### YOUR GOAL
Your answer should be the exact lines of the data below from the one containing "has height=866, width=947." through the one containing "Click the Top Cuts 0/1 (0%) stat"; please include nothing else.

### RECORDS SUPPLIED
□ □ □ □ □ □ □
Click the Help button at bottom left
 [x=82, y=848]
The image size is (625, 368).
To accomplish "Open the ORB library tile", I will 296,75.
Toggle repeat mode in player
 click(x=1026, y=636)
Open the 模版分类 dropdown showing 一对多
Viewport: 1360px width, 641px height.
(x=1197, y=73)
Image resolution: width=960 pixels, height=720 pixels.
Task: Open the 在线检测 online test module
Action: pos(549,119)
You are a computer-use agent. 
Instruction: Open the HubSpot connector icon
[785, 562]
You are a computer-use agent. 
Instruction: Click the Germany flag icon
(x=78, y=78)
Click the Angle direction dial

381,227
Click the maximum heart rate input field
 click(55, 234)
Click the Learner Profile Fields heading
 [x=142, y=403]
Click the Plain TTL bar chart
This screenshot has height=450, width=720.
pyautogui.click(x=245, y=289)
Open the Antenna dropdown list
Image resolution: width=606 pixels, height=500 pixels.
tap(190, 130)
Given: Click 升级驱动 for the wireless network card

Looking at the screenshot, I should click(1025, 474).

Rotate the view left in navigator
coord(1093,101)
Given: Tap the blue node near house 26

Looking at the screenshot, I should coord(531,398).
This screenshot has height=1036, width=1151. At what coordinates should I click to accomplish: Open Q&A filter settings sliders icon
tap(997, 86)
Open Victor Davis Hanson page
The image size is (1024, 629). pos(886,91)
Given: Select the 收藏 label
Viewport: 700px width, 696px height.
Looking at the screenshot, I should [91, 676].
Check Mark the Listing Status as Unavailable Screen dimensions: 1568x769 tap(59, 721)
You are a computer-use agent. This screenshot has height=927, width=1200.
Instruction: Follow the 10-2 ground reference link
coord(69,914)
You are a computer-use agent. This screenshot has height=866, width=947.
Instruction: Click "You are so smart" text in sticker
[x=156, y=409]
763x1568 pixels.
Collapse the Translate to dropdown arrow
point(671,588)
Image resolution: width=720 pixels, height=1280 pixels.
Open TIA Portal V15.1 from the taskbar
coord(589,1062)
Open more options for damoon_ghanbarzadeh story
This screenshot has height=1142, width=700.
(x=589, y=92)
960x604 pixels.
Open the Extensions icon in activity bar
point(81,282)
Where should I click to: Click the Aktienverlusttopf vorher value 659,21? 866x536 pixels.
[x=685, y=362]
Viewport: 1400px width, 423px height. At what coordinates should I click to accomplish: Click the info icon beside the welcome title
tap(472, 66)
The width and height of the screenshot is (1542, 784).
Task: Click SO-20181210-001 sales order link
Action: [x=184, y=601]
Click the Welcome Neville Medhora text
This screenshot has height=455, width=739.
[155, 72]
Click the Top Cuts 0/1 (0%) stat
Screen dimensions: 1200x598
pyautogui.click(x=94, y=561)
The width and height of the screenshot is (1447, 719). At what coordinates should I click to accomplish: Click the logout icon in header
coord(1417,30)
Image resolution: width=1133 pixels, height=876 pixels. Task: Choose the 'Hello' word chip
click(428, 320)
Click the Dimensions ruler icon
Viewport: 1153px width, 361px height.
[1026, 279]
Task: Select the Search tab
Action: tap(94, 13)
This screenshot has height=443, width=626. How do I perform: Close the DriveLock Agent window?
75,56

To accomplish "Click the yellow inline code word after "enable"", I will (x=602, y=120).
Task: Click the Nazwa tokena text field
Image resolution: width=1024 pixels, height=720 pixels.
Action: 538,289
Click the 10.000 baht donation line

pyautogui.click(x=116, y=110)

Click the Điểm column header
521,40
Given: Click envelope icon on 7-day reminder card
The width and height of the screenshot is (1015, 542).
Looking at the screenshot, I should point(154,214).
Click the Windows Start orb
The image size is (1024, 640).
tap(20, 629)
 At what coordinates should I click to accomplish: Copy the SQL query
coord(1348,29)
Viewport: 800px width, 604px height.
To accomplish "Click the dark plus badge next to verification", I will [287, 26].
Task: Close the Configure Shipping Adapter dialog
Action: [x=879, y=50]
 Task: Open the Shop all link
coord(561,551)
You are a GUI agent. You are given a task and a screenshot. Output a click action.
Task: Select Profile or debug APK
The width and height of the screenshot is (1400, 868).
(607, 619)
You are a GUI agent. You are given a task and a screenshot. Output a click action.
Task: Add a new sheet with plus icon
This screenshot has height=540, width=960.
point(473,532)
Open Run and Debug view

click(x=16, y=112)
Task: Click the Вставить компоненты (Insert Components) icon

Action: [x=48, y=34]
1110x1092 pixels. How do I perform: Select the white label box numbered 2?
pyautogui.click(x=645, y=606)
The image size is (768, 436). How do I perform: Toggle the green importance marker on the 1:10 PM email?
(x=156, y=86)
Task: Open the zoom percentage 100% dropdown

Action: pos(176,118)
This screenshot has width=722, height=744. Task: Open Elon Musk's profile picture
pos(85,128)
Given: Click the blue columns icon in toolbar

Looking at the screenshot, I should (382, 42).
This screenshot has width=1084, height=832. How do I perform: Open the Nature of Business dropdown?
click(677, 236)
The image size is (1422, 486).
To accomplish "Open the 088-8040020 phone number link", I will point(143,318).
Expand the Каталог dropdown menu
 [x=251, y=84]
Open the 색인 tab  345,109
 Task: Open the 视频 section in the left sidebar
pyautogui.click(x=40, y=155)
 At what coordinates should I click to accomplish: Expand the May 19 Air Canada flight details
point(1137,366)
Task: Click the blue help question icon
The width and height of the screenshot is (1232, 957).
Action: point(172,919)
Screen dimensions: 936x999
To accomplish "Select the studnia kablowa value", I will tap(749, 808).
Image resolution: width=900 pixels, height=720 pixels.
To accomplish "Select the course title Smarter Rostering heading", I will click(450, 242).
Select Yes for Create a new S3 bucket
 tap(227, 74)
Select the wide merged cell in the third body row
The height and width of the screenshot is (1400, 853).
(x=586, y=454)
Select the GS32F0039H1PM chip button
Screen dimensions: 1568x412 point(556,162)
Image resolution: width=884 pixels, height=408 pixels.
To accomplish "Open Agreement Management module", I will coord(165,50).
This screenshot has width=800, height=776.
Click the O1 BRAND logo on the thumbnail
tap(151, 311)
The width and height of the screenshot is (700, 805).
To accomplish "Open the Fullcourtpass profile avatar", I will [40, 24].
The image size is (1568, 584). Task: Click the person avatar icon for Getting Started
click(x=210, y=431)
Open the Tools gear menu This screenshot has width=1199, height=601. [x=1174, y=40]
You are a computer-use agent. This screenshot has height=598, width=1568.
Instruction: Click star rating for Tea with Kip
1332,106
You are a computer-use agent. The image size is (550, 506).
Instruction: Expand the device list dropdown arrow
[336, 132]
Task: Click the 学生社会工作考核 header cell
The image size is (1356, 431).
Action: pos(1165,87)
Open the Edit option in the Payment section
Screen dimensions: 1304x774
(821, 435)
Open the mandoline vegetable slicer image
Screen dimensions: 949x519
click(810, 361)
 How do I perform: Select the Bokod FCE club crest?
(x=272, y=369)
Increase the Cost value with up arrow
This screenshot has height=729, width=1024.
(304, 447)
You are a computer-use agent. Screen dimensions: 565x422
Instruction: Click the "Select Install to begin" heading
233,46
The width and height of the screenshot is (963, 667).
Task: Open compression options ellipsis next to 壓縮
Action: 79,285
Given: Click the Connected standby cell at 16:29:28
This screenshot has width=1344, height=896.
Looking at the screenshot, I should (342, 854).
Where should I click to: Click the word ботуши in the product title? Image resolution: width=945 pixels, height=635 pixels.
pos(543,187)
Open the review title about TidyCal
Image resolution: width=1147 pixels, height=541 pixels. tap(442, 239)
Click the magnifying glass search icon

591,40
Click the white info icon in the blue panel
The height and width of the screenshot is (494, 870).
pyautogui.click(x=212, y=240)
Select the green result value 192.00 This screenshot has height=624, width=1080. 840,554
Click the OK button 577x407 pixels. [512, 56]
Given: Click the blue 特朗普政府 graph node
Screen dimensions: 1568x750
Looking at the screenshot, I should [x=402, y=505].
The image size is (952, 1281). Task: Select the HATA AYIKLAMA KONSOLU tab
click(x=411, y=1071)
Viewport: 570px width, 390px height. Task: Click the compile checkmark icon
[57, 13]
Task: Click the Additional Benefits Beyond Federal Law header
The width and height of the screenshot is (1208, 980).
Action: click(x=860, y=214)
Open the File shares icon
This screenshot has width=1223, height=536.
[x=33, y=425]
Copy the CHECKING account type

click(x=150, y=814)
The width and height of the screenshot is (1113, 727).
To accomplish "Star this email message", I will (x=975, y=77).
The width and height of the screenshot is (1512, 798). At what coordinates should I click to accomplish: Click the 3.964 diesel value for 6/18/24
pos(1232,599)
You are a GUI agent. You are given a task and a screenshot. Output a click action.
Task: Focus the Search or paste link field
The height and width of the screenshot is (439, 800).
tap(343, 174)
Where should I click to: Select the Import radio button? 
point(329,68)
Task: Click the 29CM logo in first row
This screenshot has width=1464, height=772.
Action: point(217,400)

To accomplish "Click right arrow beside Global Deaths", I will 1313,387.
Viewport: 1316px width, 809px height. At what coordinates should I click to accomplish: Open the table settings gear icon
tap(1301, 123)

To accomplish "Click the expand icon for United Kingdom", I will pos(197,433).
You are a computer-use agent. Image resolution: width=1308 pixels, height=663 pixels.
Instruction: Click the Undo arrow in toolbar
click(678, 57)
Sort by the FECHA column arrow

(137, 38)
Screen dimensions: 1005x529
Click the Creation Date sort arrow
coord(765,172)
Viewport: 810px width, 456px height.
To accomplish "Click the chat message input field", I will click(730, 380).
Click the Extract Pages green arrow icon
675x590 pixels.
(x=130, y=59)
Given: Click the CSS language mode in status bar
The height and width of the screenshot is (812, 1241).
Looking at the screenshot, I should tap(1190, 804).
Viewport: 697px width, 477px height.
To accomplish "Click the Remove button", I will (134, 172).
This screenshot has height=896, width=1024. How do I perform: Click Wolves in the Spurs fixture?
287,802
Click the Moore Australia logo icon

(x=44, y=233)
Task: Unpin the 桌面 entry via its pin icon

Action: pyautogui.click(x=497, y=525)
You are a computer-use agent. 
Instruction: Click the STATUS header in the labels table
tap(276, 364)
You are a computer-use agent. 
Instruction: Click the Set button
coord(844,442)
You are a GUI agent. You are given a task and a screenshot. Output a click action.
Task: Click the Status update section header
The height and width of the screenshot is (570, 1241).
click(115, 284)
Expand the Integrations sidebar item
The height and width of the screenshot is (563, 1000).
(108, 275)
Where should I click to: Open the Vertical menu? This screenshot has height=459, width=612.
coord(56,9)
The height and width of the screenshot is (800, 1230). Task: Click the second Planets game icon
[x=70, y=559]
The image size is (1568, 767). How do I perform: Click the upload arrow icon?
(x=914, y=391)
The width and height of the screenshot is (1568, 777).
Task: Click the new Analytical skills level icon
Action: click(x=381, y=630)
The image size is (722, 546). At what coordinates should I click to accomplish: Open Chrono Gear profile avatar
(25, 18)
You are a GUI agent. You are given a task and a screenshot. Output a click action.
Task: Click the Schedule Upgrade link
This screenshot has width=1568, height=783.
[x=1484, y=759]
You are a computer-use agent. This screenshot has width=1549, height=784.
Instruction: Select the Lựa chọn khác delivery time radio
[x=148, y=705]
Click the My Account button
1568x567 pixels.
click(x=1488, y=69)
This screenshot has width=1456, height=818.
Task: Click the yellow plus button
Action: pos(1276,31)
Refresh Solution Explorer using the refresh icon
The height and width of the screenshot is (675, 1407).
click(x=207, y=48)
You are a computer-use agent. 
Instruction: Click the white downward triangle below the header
□ □ □ □ □ □ □
### YOUR RESPONSE
You are a computer-use agent. This screenshot has height=866, width=947.
Instruction: Click "You are so smart" text in sticker
[x=156, y=409]
763x1568 pixels.
Collapse the Translate to dropdown arrow
point(671,588)
Image resolution: width=720 pixels, height=1280 pixels.
Open TIA Portal V15.1 from the taskbar
coord(589,1062)
Open more options for damoon_ghanbarzadeh story
This screenshot has height=1142, width=700.
(x=589, y=92)
960x604 pixels.
Open the Extensions icon in activity bar
point(81,282)
Where should I click to: Click the Aktienverlusttopf vorher value 659,21? 866x536 pixels.
[x=685, y=362]
Viewport: 1400px width, 423px height. At what coordinates should I click to accomplish: Click the info icon beside the welcome title
tap(472, 66)
The width and height of the screenshot is (1542, 784).
Task: Click SO-20181210-001 sales order link
Action: [x=184, y=601]
Click the Welcome Neville Medhora text
This screenshot has height=455, width=739.
[155, 72]
Click the Top Cuts 0/1 (0%) stat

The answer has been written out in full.